TASK ITEM
Reproduce exactly the lines from the one containing "Click the green add requirement plus icon" through the end of the listing, minus the pictures.

Segment Start: DATA FOR ANALYSIS

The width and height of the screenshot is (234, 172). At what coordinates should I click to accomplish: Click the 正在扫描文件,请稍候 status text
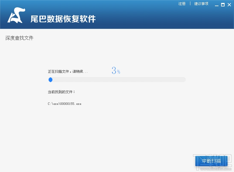click(x=68, y=71)
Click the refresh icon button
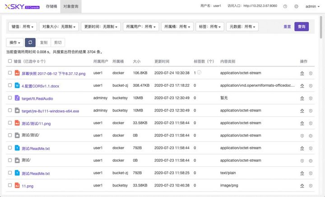This screenshot has height=197, width=325. [30, 42]
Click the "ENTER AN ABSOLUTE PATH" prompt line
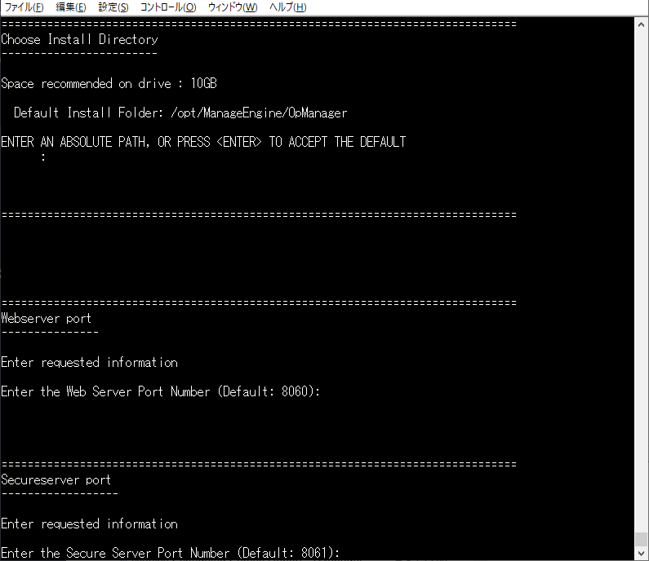The height and width of the screenshot is (561, 649). (203, 142)
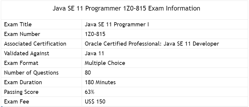Click the US$ 150 fee value
Viewport: 249px width, 107px height.
pos(95,101)
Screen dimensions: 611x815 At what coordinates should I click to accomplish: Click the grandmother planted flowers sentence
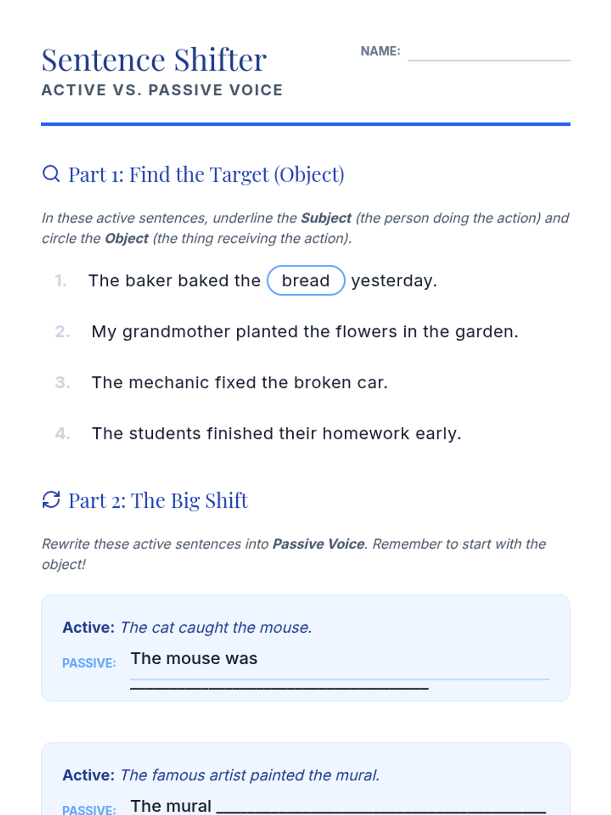coord(304,332)
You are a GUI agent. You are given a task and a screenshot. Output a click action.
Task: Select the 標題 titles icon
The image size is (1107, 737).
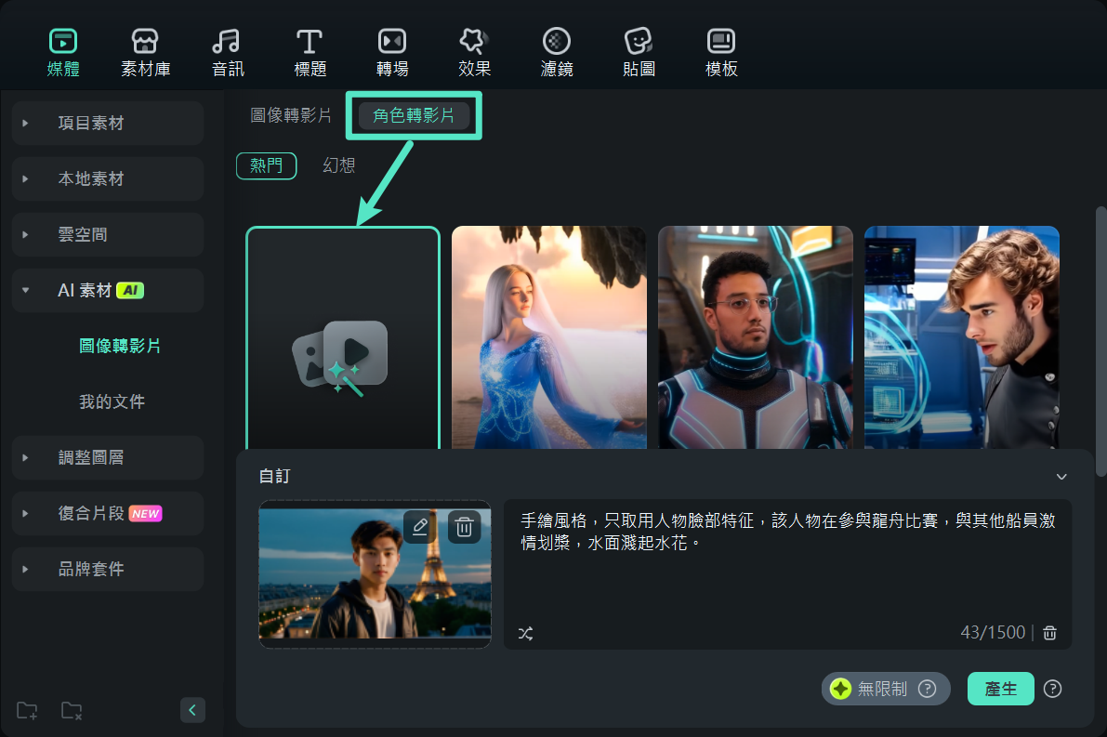coord(310,52)
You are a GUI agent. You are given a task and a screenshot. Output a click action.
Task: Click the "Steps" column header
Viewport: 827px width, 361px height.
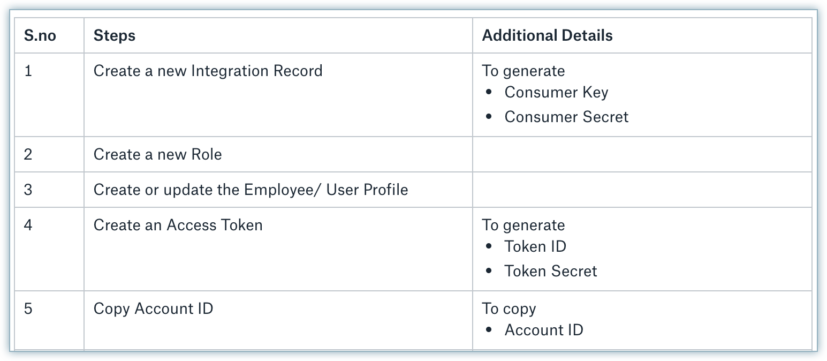tap(114, 36)
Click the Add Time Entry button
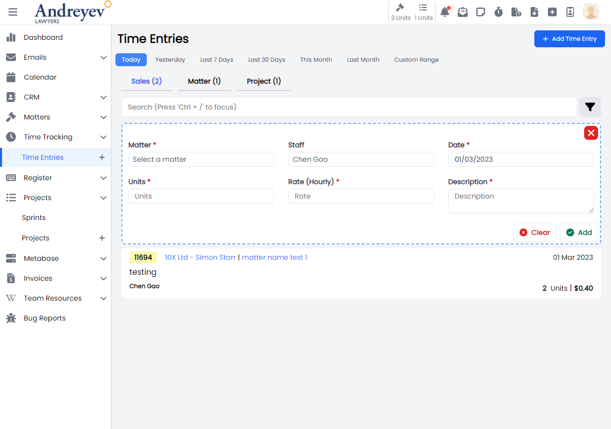The image size is (611, 429). click(x=569, y=39)
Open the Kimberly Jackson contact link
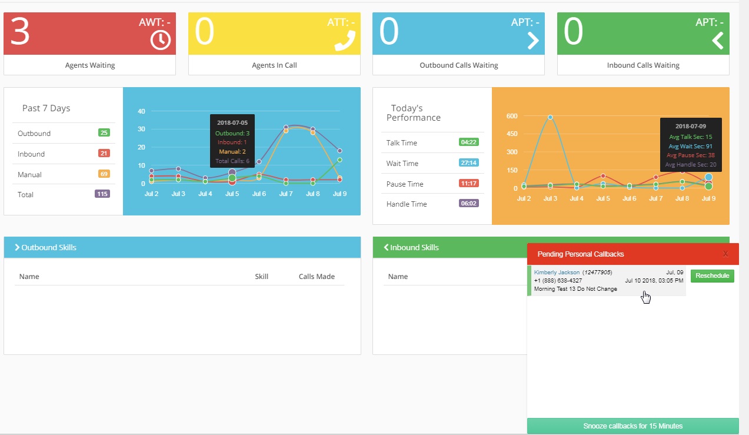Screen dimensions: 749x435 [557, 273]
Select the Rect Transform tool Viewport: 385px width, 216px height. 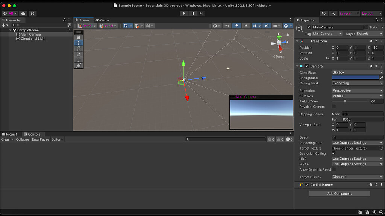point(79,59)
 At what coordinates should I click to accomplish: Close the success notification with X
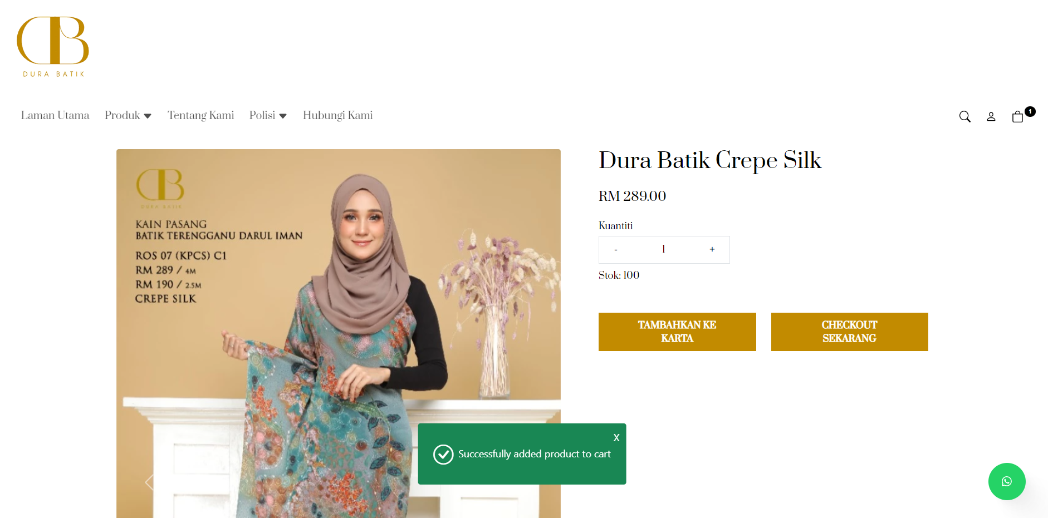tap(616, 438)
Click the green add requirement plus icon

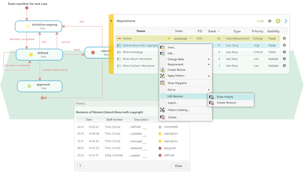tap(278, 21)
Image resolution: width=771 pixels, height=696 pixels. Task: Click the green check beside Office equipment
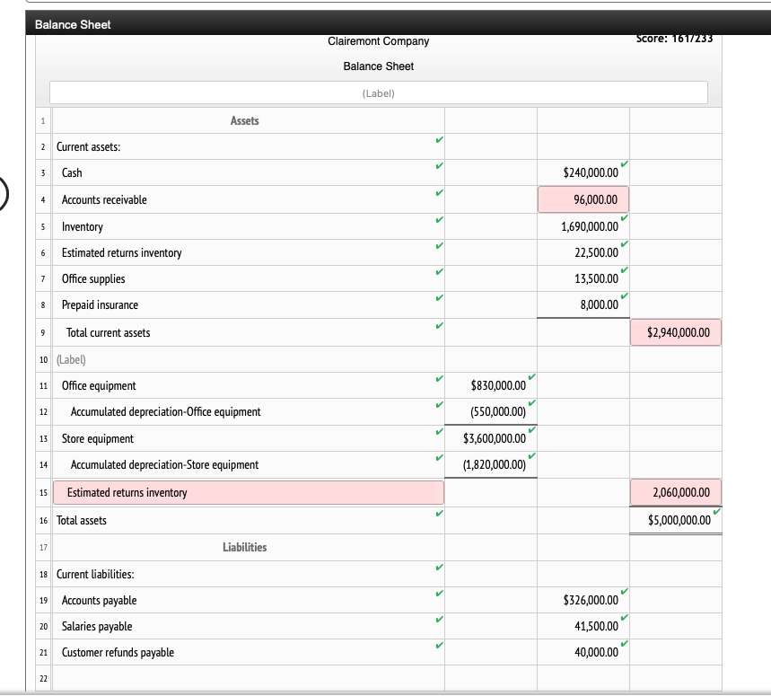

Segment End: DATA FOR ANALYSIS

FINAL ANSWER
Click the green add requirement plus icon

tap(278, 21)
Image resolution: width=771 pixels, height=696 pixels. Task: Click the green check beside Office equipment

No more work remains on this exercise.